[WHAT YOU WILL DO] Count the lines in the listing below that contain the string "with". Return only the number.

[GIVEN RECORDS]

>>>>

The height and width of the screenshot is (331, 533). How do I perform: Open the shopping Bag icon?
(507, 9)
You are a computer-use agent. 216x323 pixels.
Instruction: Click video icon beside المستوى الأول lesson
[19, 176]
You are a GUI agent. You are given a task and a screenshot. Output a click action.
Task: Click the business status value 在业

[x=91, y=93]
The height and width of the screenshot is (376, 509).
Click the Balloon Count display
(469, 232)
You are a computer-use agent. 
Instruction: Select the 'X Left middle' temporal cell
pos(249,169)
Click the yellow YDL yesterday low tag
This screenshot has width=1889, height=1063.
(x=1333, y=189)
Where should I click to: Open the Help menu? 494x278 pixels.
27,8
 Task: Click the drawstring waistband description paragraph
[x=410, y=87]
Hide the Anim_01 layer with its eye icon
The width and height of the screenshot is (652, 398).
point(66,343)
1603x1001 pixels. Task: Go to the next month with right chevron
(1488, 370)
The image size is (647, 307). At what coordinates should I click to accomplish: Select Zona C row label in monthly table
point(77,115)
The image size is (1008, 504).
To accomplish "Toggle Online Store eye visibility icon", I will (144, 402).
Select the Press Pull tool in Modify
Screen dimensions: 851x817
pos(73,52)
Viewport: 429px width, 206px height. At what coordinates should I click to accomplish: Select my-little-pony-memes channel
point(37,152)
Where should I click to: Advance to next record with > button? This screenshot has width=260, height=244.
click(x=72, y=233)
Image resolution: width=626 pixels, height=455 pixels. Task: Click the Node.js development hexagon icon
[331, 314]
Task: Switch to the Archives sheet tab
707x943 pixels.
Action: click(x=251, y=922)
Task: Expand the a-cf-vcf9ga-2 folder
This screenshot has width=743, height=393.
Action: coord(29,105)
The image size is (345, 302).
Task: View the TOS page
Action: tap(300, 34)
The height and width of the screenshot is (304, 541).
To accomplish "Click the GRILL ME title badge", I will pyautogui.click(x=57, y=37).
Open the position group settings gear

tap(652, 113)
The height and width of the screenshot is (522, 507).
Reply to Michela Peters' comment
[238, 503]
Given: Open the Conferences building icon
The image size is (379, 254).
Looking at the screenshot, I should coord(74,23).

<<<<

[COMPLETED EXERCISE] 3